Bagaimanapun juga Indonesia pernah menerapkan teknologi yang membawa Indonesia
pada swasembada pangan. Hanya saja sistem yang bekerja tidak didukung dengan
pemahaman yang lebih para pelaku kegiatan tani ini mengenai teknologi yang
dialihteknologikan dan diterapkan sehingga berdampak yang kurang baik bagi
ekosistem dengan beragam efek sampingnya di masa Revolusi Hijau tersebut.
Sekarang
seiring berkembangnya teknologi yang lebih mutakhir tidak menutup kemungkinan
bahwa Indonesia dapat mengulang prestasinya (swasembada pangan) dengan
mengeliminasi sebanyak mungkin dampak-dampak negatifnya. Terlebih lagi sekarang
ini pertanian tidak hanya dapat dilakukan dilahan luas untuk komoditas tertentu
seperti buah-buahan dan sayur-mayur. Teknologi green house, kultur
jaringan, nanoteknologi, dan tanam gantung dapat dijadikan alternatif.
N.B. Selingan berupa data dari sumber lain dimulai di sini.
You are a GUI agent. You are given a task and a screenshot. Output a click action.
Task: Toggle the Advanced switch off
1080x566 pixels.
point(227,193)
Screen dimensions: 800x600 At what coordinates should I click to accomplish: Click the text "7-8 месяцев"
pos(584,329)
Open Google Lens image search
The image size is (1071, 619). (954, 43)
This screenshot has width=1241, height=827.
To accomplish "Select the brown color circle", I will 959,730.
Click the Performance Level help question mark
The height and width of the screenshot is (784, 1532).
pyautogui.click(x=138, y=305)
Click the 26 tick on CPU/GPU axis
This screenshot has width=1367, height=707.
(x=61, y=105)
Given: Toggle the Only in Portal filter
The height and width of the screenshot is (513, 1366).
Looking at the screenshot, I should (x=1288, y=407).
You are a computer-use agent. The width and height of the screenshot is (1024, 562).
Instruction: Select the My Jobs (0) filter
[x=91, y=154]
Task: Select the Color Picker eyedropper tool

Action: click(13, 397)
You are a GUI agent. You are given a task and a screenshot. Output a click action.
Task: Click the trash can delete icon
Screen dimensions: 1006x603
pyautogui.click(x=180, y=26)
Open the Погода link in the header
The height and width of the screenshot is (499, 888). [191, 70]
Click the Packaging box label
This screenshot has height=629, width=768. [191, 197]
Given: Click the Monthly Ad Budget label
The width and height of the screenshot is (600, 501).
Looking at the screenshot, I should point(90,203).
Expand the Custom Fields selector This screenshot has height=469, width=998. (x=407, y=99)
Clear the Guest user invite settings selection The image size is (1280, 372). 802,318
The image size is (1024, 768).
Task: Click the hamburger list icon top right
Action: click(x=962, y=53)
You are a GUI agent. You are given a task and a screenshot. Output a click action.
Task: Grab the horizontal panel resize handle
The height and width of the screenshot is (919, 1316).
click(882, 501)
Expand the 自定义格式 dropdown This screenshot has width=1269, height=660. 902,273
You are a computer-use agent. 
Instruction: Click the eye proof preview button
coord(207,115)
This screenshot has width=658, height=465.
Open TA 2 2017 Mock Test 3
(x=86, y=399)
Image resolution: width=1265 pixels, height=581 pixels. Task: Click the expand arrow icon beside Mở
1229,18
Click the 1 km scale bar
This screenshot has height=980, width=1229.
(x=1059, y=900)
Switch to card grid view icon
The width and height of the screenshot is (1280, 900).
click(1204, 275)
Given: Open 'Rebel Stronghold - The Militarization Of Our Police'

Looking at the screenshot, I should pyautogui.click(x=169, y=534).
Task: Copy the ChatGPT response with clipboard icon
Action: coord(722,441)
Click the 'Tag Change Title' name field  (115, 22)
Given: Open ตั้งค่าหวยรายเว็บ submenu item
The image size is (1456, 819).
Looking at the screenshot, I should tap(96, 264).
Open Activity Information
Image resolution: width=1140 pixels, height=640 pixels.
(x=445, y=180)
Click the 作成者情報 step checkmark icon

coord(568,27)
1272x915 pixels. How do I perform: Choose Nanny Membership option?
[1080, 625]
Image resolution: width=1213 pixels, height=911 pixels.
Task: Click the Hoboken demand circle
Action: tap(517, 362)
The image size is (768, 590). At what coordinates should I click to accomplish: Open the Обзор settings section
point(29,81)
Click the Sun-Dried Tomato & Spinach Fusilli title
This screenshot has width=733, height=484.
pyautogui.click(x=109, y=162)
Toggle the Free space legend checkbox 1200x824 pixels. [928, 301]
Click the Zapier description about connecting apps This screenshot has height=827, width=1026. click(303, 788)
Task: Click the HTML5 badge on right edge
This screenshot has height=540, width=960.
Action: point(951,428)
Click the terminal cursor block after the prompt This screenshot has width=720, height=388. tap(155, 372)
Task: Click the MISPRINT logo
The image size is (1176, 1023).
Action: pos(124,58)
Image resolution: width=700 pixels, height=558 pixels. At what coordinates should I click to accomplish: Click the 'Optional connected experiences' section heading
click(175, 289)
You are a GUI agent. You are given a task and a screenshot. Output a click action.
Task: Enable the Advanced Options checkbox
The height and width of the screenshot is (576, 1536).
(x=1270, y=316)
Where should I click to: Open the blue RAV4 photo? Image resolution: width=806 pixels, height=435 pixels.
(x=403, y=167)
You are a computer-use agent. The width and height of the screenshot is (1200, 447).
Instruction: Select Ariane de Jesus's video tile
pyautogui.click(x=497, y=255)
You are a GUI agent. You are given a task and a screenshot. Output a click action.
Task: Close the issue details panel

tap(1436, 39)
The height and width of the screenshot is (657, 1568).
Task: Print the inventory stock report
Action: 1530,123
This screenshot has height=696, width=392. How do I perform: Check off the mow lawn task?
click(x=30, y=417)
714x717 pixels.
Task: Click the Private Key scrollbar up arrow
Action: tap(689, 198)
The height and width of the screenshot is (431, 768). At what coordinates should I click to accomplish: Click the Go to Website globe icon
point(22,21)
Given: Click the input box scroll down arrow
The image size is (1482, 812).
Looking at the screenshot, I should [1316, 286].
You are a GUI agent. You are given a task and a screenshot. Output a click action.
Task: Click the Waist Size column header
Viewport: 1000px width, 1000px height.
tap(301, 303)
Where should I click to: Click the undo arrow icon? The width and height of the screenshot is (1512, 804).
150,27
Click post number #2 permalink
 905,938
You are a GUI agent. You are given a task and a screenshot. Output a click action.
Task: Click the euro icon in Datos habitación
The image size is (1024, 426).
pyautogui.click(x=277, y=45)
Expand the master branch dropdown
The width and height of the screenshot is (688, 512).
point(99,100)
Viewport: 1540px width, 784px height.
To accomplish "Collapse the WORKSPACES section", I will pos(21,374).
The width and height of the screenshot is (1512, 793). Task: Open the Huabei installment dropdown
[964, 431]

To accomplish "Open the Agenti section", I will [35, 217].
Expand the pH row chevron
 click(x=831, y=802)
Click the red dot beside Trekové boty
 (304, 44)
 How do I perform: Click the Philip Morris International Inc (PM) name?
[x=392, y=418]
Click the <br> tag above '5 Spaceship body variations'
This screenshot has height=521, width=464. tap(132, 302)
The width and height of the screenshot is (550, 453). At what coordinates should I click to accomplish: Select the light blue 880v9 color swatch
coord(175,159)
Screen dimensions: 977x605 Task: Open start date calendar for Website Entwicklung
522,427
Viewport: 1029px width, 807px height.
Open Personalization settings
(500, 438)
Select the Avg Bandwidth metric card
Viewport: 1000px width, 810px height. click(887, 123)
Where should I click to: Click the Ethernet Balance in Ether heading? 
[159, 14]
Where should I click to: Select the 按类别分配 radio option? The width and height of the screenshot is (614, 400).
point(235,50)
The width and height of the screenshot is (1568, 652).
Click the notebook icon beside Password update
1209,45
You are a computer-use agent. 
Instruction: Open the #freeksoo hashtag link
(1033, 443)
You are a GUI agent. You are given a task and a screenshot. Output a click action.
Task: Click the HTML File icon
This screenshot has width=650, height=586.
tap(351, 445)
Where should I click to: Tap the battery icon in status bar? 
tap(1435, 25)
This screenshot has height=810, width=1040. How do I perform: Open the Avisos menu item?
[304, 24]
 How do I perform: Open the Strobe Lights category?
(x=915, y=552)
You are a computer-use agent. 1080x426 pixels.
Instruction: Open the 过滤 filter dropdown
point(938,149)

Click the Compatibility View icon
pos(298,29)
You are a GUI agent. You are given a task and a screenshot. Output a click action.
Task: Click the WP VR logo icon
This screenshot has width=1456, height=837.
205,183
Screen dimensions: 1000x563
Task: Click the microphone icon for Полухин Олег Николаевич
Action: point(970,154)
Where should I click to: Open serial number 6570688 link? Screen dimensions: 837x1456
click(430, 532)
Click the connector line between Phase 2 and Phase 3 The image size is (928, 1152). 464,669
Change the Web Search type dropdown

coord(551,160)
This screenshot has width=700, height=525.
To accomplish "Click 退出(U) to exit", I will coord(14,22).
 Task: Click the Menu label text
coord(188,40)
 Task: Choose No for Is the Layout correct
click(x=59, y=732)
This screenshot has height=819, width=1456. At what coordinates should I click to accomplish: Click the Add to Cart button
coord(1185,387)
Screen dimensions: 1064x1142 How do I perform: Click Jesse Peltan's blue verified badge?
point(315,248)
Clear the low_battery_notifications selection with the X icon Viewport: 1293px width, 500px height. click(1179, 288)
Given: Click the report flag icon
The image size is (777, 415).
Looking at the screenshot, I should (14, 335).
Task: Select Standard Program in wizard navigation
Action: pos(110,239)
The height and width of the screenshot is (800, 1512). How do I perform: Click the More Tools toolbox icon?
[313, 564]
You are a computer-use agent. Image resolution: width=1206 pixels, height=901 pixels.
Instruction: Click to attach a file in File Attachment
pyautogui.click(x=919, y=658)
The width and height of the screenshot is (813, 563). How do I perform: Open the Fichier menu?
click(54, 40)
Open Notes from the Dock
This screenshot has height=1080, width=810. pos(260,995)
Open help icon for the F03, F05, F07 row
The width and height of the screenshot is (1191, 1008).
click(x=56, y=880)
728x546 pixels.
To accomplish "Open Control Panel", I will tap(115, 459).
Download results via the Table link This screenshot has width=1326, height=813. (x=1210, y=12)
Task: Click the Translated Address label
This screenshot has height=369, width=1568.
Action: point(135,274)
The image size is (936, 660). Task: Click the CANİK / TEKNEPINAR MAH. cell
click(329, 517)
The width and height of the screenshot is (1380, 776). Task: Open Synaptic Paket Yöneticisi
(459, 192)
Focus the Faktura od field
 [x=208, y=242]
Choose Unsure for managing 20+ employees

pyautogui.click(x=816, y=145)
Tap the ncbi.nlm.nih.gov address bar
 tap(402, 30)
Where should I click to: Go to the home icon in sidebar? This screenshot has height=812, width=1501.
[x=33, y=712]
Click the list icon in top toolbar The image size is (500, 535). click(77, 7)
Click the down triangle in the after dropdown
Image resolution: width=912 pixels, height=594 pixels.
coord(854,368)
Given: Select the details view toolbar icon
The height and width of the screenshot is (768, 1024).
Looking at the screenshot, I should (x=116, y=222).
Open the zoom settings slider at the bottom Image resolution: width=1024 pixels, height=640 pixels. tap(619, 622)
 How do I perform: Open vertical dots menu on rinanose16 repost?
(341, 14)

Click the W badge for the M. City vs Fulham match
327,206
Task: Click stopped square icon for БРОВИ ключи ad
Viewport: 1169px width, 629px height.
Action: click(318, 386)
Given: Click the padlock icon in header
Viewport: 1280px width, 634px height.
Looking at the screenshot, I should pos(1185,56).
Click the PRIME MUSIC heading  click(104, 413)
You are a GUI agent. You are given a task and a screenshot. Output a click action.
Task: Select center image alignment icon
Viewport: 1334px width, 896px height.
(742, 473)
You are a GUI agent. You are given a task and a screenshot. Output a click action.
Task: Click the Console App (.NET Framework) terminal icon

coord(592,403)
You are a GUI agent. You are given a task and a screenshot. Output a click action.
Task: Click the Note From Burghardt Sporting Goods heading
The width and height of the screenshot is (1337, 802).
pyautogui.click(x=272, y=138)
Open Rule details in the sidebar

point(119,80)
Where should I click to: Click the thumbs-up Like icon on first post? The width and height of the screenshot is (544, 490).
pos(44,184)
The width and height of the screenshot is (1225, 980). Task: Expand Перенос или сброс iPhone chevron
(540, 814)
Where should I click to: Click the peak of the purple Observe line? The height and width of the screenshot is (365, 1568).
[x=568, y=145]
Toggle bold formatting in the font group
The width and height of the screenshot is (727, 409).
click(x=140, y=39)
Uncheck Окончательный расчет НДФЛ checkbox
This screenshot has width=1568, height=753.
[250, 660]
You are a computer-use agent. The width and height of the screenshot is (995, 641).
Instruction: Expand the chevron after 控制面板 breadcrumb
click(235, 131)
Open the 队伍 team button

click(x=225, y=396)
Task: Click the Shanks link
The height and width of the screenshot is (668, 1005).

Sedangkan untuk pangan pokok, selain meningkatkan mutu padi atau beras melalui
bibit unggul, dilakukan pula divesifikasi pangan dengan mengolah umbi-umbian
dan serealia menjadi makanan penghasil energi tubuh pengganti nasi.
Itulah
sejarah singkat bagaimana teknologi pertanian muncul di Indonesia dan berperan
bagi pertanian Indonesia. Kita perlu mengambil pelajaran dari terjadinya
Revolusi Hijau dan swasembada pangan yang dilakukan Indonesia dahulu. Teknologi
terus berkembang, pertanian terus berlangsung, pengembangan keduanya pun harus
selalu disinkronisasikan agar pertanian yang kita perjuangkan ini dapat meraih
cita-cita ketahanan pangan Indonesia serta menyejahterakan bangsa Indonesia.